The cinema of Iquitos, also known as Amazonian cinema, is an important film development and one of the historic pioneering event of cinema of Peru. Due to the rubber boom and the arrival of foreigners, film interest began in the early 20th century, along with the evolution of cinema of the United States in Hollywood. Cinema in Iquitos had no established date of origin.  The first film, however, was made in 1900. The first films were shown in the Casa de Fierro with an Edison machine, which reproduced the images using a carbide lamp and the constant movement of the operator. Iquitos is mentioned as a metonym of cinema in the Peruvian Amazon.

The most important pioneer of cinema in Iquitos and the Loreto Region is Antonio Wong Rengifo, also a pioneer of film art in Peru, with his most important work being Bajo el sol de Loreto. Alongside this, other filmmakers such as Werner Herzog, Armando Robles Godoy, Nora Izcue, Federico García, and Dorian Fernandez Moris prolonged the cinematic presence in the city.

History

Origins

Until around the 1880, Iquitos did not have a film set. Interest in film production grew alongside the film industry booming elsewhere in the world. There is not enough accurate visual record the exact birth of cinema in Iquitos. In 1890, following the rhythm of the European organization of the city, scientific technology began arriving.

The first film made in 1900 was recorded. A movie was projected for the first time in the Iron House with an Edison machine, which reproduced the images using a carbide lamp and the constant movement of an operator. Before the fact, in 1898, Clement Alcala and Francisco de Paula Secada obtained land on the north side of the Plaza de Armas, and built a rustic-roof building, naming it Alhambra. They installed a tiny carousel brought from Manaus, Brazil. In 1902, with the rubber boom and its international impact, Edward Fuller purchased Alhambra. It hence became the first movie theater in town with Lumière brand projectors.

In the continuous city growth following the success of the rubber extraction, and its connection with Europe, the bourgeoisie grew in the city. Arnaldo Reategui traveled to France in 1905, and bought a projector with a large collection of movies—in black-and-white and technicolor—from cinema house Pathé Freres and Léon Gaumont. He was affiliated with Luis Pinasco and built a cinema called Jardín Strassburgo, located on the first block of Sargento Lores street.  The first stage of Iquitos film concluded in 1914, with a prominent presence of French filmmakers. Georges Méliès and Gaumont sent several films on celluloid for the aristocratic film billboard of Iquitos. The film making attracted audiences, and blockbusters were reaching £4,500.

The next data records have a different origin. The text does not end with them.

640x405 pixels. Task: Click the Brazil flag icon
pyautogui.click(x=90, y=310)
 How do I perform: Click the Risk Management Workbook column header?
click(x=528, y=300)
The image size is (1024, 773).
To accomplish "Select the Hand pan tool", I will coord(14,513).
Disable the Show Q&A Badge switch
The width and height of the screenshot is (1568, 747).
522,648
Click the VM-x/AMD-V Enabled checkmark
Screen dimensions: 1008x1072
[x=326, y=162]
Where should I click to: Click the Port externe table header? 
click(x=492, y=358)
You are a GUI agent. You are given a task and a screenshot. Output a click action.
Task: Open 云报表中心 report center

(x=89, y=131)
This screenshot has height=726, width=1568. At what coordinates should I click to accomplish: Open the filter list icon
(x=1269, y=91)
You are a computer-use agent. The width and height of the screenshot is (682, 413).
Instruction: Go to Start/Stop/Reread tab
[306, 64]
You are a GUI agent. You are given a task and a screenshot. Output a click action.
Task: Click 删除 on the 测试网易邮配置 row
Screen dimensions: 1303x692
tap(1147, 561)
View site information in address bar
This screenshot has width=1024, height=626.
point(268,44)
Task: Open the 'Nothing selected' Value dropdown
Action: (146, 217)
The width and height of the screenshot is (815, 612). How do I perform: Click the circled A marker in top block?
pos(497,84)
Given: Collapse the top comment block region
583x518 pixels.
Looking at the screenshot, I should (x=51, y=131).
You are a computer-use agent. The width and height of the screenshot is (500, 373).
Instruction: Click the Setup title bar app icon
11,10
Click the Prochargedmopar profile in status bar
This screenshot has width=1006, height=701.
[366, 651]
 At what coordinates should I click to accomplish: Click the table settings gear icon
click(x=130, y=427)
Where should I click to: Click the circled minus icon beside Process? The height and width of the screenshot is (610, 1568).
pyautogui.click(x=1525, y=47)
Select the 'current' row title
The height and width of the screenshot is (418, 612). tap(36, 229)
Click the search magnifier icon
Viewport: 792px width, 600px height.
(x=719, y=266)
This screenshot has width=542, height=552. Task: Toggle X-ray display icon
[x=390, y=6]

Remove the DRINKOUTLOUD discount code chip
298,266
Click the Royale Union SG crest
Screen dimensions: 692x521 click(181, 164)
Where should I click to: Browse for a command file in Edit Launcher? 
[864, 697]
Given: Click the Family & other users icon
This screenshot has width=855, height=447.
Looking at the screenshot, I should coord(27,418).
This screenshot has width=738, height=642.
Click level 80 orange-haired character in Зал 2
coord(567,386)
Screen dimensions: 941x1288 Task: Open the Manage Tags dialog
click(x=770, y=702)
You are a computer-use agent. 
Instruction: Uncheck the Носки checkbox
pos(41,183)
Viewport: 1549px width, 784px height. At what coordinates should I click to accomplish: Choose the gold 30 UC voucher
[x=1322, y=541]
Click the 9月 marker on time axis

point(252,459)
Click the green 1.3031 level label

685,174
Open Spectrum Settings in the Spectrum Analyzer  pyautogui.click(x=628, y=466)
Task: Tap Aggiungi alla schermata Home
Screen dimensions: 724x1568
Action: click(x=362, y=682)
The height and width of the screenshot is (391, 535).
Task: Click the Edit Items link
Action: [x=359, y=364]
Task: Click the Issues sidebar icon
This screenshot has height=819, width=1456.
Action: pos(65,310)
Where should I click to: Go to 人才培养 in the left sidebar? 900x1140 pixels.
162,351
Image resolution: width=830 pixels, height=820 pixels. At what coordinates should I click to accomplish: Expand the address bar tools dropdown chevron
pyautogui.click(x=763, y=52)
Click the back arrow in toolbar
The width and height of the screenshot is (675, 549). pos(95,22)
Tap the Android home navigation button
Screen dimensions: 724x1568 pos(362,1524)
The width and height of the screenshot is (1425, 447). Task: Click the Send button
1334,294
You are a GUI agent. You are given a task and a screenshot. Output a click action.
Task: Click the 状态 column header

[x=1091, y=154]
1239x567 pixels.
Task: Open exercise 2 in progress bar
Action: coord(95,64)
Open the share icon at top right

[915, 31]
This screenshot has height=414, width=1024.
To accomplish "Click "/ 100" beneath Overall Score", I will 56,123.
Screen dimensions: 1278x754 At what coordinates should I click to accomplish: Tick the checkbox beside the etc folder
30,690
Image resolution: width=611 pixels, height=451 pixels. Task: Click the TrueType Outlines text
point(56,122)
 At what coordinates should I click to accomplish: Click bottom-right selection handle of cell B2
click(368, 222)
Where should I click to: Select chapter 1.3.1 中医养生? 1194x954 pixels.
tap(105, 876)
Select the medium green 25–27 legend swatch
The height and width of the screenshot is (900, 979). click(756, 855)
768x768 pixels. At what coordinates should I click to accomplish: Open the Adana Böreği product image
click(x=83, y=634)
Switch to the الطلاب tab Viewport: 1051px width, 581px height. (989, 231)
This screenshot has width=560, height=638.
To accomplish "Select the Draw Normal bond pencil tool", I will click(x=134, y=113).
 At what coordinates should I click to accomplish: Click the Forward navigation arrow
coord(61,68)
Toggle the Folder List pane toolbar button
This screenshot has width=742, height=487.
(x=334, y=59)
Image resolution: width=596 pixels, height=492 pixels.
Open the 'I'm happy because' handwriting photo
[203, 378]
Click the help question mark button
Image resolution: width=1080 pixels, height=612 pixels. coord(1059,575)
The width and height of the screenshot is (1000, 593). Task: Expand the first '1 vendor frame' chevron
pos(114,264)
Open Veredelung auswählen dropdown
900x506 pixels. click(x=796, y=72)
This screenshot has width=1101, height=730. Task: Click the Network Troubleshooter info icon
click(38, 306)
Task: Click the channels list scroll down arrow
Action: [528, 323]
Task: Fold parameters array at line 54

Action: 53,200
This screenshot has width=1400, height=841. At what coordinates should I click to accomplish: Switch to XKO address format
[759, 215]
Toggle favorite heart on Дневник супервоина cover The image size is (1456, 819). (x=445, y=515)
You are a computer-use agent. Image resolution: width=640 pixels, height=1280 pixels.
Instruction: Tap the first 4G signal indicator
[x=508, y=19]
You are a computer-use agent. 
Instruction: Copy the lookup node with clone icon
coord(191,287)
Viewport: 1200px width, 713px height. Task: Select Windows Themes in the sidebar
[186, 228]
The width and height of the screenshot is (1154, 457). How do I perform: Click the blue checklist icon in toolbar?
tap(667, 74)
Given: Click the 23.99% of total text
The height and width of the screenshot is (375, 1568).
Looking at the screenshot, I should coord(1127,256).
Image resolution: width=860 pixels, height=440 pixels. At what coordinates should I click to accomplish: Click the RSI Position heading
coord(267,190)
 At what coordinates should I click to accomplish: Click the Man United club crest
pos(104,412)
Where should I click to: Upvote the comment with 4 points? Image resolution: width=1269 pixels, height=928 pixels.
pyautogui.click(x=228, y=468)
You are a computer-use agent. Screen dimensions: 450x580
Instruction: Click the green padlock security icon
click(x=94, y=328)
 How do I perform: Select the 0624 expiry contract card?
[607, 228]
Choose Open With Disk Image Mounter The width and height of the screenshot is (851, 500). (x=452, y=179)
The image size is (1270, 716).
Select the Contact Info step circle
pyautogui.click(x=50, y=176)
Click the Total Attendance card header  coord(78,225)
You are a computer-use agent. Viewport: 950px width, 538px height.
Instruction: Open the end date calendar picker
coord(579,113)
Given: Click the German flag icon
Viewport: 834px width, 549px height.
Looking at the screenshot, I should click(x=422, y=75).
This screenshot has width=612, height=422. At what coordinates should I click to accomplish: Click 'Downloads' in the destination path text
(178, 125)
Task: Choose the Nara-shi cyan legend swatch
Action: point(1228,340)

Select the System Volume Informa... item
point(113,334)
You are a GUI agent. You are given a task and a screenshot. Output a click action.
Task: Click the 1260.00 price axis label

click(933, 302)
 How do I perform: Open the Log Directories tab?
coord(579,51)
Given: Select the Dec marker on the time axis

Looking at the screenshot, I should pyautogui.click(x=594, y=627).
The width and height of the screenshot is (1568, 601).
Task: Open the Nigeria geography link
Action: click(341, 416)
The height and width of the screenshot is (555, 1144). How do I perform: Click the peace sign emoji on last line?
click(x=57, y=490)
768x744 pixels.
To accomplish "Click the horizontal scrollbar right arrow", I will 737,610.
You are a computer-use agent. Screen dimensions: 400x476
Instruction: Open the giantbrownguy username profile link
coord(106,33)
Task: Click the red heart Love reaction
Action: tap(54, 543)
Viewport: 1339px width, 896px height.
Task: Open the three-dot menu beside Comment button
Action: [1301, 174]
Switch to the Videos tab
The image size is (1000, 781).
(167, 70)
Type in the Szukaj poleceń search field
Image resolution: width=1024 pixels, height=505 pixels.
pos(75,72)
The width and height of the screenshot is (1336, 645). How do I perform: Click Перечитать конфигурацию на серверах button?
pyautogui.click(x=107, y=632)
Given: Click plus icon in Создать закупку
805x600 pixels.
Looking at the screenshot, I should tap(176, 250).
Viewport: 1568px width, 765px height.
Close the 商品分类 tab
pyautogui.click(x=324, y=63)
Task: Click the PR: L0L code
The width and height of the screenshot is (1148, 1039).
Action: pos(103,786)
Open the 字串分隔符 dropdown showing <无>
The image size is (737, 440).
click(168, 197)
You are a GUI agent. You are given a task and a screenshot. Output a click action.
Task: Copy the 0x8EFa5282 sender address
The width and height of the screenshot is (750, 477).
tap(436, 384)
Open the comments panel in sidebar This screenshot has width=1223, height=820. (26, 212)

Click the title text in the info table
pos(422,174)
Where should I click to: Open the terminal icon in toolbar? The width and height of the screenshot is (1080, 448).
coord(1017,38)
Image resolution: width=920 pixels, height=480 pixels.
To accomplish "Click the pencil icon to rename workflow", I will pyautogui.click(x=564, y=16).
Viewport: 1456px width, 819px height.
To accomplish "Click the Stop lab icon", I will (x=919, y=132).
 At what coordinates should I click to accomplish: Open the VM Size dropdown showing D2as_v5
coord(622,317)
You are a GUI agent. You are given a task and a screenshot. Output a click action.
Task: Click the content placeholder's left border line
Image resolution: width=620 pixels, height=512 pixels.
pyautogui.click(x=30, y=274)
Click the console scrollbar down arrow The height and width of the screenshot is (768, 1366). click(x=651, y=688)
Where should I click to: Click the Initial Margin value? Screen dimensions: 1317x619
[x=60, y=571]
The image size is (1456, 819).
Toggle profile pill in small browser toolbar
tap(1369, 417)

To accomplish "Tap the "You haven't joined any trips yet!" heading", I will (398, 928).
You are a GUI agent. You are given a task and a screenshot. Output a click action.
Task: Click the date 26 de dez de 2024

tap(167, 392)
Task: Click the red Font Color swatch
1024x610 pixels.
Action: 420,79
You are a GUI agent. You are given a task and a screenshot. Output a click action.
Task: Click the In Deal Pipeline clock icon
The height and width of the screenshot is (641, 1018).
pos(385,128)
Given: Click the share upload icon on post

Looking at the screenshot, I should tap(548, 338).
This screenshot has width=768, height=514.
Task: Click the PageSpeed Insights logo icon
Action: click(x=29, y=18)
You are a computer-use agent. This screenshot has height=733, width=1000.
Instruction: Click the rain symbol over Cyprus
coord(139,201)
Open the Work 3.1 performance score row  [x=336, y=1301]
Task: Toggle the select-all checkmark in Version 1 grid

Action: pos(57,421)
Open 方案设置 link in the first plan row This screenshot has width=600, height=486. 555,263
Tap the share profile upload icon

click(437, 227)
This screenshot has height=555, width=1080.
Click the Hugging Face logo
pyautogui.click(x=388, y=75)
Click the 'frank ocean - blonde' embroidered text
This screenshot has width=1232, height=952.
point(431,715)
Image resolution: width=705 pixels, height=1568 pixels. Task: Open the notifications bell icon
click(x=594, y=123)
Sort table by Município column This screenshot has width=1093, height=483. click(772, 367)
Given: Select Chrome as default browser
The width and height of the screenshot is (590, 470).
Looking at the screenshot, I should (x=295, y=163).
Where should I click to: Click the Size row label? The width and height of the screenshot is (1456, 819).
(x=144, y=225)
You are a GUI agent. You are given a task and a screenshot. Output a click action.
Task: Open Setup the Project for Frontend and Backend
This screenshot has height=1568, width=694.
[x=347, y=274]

Rubber crisis and the prominence of Antonio Wong

Although the crisis hit Iquitos and had its effect on the industry, the arrival of new films did not stop. Films with a theatrical demeanor were gradually replaced by those more directed towards fiction. The filmmaking attracted new aspirations and acting talents, and the star system was present in the market.  The distribution of Charlie Chaplin silent films were introduced by the Spanish businessman Jose Altimira.

The most important pioneer of cinema in Iquitos and the Loreto Region in general was , also a pioneer of film art in Peru. It is mainly known for shaping their ideologies, aspirations and other thoughts in his films. Wong Rengifo, in the course of his film making, followed the changing technology in the United States. In 1936, he premiered his film Bajo el sol de Loreto, a film which examines the main economic engine, and the valuation of the Peruvian Amazon (called "Selvak" in the film). He is thought to give an active representation of the amazonian culture in his films.  Wong worked as a cameraman, developed his own films and edited them, and wrote his scripts inspired by Iquitos culture.

Developments to date
In October 1957, Wong started the production of a film, with Mexican actress Amalia Aguilar, to be shown at the First International Fair of Iquitos. Due to a fire, however, his film study was consumed by fire and never made it to cinemas. The same year, a group of filmmakers came from Hollywood, accompanied by Harma Lewis and Keith Larsen, to shoot 29 short films for the anthology Adventure in the Amazon, directed by Tom McGowan (a little-known, recherché filmmaker in database), and produced by Warner Bros. The series was eventually canceled due to transportation spending.

By the 1960s, film was representing the beauty and calm of the jungle, and Iquitos was home to most regional and international filmmakers. In the 1970s, the cinema of Iquitos was influenced by Decree Law Number 19327, entitled "Law for the Promotion of Film Industry." The decree facilitated the production of new films, and the presentation of the Amazon image.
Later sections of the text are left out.